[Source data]
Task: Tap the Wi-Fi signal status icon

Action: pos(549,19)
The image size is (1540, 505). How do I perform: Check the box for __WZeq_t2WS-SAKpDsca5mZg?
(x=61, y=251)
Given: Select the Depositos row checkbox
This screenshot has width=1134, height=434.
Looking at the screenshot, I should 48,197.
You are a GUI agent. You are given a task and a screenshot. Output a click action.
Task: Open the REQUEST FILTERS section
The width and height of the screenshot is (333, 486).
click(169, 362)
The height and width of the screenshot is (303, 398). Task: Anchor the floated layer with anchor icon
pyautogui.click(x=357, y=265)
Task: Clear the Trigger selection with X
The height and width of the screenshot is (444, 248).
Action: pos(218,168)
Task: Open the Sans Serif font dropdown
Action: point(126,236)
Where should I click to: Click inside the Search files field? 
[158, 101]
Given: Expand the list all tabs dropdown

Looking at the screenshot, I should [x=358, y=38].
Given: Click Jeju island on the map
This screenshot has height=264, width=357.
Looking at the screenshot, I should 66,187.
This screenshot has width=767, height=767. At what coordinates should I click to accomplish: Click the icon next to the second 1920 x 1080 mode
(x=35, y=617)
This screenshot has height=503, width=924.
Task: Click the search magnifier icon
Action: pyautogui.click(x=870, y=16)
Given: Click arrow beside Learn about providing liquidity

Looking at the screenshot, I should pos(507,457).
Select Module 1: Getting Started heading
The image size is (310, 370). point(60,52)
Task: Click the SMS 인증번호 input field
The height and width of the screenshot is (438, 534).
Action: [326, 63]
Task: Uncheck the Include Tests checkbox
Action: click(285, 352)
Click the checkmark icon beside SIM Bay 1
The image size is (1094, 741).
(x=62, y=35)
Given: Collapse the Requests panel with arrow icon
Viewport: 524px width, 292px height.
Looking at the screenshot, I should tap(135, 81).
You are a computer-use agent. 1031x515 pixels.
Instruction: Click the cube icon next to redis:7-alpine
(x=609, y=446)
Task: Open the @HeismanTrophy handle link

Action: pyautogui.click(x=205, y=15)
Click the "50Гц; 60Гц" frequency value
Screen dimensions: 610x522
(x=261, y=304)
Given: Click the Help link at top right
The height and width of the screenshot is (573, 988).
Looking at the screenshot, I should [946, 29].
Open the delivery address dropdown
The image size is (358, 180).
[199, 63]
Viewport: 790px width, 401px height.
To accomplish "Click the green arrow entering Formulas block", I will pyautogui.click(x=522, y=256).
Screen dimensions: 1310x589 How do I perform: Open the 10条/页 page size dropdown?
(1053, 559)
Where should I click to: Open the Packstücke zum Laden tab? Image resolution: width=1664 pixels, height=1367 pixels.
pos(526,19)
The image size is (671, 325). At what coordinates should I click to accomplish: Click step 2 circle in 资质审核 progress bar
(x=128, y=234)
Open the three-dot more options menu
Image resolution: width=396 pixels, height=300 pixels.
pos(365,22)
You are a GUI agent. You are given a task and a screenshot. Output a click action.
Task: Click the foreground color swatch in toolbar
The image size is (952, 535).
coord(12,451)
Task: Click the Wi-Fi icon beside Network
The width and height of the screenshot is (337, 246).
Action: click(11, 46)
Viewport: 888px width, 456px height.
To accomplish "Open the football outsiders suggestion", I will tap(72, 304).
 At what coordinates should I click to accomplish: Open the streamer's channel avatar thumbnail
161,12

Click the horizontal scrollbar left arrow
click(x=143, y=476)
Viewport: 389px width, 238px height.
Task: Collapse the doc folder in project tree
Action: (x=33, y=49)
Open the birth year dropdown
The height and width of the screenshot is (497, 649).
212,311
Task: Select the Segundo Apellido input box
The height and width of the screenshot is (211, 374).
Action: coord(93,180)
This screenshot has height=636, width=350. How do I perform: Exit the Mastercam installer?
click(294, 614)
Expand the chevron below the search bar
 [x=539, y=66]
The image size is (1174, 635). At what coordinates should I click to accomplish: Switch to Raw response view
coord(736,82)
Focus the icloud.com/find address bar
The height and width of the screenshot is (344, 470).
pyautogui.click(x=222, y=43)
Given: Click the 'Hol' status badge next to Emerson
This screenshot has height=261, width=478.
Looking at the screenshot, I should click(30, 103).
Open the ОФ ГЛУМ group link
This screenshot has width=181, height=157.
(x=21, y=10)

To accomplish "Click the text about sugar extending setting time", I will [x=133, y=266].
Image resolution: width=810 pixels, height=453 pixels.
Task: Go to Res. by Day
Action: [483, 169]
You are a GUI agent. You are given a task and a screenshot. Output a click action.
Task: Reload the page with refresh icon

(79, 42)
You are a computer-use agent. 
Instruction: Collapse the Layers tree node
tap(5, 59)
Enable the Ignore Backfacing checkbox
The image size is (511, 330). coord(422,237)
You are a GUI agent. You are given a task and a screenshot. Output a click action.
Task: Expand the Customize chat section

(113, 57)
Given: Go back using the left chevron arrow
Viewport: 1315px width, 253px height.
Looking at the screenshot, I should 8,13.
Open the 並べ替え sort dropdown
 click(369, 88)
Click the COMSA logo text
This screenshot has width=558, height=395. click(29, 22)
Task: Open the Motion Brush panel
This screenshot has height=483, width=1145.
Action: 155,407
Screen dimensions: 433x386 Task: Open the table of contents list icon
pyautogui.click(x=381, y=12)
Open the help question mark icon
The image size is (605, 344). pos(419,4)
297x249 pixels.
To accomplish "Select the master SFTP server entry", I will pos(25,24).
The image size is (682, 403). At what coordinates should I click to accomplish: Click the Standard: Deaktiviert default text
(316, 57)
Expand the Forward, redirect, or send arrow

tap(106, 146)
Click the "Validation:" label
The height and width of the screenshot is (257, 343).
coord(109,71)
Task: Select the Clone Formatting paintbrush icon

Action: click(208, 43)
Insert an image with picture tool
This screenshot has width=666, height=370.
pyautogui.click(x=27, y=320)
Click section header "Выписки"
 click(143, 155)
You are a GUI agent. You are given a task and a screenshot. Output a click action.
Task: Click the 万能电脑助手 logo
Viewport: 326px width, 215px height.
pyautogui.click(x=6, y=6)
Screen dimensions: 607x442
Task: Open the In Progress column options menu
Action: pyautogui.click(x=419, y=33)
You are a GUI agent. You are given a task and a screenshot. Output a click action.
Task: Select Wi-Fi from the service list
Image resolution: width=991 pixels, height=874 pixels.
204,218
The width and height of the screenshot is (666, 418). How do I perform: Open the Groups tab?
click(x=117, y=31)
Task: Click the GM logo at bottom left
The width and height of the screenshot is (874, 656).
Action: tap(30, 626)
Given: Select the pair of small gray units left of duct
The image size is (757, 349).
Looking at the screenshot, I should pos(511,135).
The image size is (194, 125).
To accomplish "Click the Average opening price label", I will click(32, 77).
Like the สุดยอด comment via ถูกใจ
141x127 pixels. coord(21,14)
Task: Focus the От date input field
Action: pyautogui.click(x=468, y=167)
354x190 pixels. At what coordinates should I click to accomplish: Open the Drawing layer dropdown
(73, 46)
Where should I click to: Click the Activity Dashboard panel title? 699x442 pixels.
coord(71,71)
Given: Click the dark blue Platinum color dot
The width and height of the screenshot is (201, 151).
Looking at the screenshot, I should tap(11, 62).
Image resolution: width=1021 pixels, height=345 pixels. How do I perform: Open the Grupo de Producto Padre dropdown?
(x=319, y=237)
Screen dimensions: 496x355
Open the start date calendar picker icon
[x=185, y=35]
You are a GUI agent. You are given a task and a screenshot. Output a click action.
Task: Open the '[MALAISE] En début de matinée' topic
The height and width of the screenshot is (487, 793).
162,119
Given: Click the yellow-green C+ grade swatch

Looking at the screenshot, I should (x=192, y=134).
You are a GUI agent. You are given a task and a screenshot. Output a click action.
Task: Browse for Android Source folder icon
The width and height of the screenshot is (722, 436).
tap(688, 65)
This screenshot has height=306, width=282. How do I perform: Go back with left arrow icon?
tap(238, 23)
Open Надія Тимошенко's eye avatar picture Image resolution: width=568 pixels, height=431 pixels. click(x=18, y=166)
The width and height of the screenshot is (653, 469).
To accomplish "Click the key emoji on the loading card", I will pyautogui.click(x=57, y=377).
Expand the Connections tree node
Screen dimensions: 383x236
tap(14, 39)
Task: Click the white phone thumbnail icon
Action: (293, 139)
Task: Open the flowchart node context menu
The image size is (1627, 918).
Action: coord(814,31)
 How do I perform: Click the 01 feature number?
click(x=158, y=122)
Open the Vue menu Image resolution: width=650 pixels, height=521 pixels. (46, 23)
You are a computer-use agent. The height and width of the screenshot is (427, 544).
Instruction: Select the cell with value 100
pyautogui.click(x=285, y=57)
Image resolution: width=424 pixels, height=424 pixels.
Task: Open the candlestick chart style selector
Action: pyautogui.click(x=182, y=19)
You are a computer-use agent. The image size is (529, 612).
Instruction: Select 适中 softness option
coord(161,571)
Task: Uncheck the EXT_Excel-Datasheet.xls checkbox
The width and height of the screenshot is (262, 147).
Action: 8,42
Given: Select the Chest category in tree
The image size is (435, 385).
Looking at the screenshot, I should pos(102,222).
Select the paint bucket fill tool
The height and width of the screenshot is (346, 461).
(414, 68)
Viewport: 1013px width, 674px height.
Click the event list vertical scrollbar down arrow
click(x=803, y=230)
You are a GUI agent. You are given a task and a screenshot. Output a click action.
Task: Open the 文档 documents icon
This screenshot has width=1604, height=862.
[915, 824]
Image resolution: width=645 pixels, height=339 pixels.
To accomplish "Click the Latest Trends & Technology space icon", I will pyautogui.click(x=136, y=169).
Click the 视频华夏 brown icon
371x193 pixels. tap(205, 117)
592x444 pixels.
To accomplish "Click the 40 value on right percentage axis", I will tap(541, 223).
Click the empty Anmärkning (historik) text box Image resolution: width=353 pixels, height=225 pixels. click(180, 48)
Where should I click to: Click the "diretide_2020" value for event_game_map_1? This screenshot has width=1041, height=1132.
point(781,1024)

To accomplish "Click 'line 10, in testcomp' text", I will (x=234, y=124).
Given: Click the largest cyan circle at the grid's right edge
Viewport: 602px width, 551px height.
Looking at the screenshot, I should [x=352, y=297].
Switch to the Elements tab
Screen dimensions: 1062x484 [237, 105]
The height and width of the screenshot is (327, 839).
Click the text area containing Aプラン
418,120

- **EXERCISE INSTRUCTIONS**:
Select and copy every line from the records that includes the word "label".

- **WRITTEN REPLY**:
Click the "Validation:" label
To accomplish "Click the Average opening price label", I will click(32, 77).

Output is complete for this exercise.